In the three-year gap between Star Wars and The Empire Strikes Back, film after film appeared thanks to that logic, with a surprising number of them able to make it into theaters just a year or so after Star Wars’ release. Some movies are easy to rip off on a low budget, as evidenced by the pile-up of slasher movies that started appearing seemingly from the moment news of Halloween’s box-office returns was passed around. In that case, all anyone needed was a knife, some screaming victims, and a halfway novel premise. (Or sometimes just a knife and some screaming victims.) Star Wars isn’t one of those cheaply reproducable films, yet that didn’t stop some producers from trying.
Or half-trying. The sole directorial effort of Michael Rae, Laserblast was made, cheaply, for Charles Band, a producer/director who helped stock video-store shelves with colorful B-movies in the 1980s and 1990s via his companies Empire International Pictures and Full Moon Features. Laserblast runs 82 minutes, counting an endless opening-credits sequence, and it has enough plot to fill half that running time, tops. Its premise is simple. Billy (Kim Millford, a Mark Hamill lookalike who next appeared alongside Hamill himself in Corvette Summer) is a misfit teen in a California desert town.
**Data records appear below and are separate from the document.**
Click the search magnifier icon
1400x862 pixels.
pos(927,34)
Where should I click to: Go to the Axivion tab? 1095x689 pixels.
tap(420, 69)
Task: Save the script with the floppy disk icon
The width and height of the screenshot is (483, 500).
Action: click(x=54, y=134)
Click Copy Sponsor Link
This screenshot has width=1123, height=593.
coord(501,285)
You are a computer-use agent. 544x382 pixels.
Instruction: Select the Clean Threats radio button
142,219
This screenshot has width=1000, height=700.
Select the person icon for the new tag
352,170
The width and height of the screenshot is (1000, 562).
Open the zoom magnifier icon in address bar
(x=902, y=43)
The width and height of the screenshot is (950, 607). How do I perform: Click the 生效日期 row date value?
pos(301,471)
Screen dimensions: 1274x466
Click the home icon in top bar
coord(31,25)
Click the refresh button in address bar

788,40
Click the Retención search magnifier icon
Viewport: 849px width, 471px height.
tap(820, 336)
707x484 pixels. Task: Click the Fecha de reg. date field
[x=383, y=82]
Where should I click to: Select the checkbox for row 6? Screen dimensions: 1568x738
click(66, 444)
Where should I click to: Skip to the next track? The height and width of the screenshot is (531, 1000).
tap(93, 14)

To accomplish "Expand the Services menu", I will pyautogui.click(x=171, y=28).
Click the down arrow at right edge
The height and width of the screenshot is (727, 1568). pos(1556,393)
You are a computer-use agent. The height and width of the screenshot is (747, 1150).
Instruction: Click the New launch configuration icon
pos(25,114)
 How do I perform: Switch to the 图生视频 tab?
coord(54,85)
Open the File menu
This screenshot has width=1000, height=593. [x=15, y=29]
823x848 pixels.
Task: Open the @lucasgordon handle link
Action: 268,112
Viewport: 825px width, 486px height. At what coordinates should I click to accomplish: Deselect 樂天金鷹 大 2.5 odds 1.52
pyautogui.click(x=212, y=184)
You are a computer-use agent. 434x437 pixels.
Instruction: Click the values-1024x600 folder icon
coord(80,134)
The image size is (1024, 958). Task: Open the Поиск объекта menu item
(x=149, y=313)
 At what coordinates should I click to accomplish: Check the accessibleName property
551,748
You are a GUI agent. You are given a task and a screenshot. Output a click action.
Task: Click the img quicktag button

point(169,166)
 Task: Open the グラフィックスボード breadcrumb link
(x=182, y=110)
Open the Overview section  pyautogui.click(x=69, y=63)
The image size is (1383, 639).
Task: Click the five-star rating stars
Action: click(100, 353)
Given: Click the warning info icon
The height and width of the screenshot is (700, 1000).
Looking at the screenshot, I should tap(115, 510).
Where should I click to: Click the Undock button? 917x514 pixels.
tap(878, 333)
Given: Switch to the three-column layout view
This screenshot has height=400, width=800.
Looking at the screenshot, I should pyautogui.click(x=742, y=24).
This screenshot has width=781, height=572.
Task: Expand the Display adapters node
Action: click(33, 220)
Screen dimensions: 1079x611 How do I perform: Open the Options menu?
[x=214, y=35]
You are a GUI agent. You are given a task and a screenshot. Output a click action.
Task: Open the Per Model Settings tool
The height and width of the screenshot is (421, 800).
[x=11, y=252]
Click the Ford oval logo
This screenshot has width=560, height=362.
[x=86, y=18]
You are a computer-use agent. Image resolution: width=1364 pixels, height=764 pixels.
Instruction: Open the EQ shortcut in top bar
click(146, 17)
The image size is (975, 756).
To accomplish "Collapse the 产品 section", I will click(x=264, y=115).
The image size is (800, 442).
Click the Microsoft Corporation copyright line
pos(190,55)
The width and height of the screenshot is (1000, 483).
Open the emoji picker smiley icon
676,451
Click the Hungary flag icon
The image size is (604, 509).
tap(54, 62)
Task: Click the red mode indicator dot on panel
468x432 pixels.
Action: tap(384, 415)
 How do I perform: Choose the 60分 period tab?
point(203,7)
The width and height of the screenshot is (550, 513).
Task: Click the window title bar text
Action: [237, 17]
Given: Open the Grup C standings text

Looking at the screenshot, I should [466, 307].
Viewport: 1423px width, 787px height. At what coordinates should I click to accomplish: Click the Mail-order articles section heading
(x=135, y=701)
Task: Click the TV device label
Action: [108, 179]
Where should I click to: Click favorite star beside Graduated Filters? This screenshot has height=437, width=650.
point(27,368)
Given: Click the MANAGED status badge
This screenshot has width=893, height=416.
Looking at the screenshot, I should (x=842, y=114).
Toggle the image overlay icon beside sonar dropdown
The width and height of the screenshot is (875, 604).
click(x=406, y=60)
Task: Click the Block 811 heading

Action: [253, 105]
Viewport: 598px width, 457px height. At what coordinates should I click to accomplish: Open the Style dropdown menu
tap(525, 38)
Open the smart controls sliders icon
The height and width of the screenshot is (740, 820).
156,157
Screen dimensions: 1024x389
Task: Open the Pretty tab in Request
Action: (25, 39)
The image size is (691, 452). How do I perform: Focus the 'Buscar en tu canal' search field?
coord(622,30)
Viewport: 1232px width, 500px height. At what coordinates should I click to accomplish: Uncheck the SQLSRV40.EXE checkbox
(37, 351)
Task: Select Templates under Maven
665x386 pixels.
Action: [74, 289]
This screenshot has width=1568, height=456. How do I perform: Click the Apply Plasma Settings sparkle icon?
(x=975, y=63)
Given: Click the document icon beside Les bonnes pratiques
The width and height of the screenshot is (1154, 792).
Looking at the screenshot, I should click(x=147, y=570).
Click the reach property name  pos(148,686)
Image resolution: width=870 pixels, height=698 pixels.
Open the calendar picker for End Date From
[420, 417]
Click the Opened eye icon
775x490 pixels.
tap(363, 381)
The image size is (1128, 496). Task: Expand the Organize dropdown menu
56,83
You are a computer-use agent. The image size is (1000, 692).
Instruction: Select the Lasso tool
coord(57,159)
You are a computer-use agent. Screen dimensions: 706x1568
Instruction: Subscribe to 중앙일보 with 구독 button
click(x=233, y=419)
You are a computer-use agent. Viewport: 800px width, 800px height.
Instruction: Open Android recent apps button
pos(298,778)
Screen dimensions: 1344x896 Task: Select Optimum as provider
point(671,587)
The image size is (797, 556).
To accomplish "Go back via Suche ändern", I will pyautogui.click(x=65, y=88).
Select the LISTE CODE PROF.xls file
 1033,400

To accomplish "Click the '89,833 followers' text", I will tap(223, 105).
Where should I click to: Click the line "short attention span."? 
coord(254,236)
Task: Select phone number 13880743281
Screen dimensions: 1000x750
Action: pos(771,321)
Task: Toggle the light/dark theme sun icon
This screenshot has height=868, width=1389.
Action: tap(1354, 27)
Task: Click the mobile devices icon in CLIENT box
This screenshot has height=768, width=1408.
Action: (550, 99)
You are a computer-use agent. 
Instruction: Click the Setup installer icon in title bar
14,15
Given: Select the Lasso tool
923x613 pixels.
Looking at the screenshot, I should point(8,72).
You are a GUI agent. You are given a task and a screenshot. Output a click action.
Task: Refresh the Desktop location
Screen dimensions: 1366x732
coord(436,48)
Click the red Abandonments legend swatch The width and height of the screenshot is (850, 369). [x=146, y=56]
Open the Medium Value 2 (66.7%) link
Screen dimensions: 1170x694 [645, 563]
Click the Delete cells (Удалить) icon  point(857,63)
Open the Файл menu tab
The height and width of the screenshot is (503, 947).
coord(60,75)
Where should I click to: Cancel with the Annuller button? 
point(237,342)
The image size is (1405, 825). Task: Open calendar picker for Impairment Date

Neglected by his mother, awkward around kids his own age, except for his girlfriend Kathy (Cheryl Smith), he stumbles on a weapon left behind by an alien visitor killed by a pair of lizard-like rival aliens in the film’s opening scene. (Those lizard aliens, the creation of stop-motion artist Dave Allen, give the film its best moments.) Taking the weapon in hand and pairing it with a necklace he wears around his neck, Billy starts laserblasting the landscape. When the landscape isn’t enough, he starts using the weapon on other targets, zeroing in on Chuck (Mike Bobenko) and Froggy after they attempt to rape Kathy. But as his violence grows, the necklace starts to embed itself in his chest, and Billy grows more monstrous in appearance.
Laserblast has developed a reputation as an all-time worst movie over the years, thanks largely to its appearance in a memorable 1996 episode of Mystery Science Theater 3000. With plenty of dead time between the action—what action there is—and more feathered hair and gratuitous bikini shots than an episode of CHiPs, it provided ideal fodder for the show. It fared little better in its own time. Janet Maslin wrote a dismissive review for The New York Times that spent as much time describing a fellow moviegoer who shouted the word “Meatball!” at the screen as it spent on any aspect of the film. Most other publications didn’t bother when the movie made it to theaters in the early summer of 1978.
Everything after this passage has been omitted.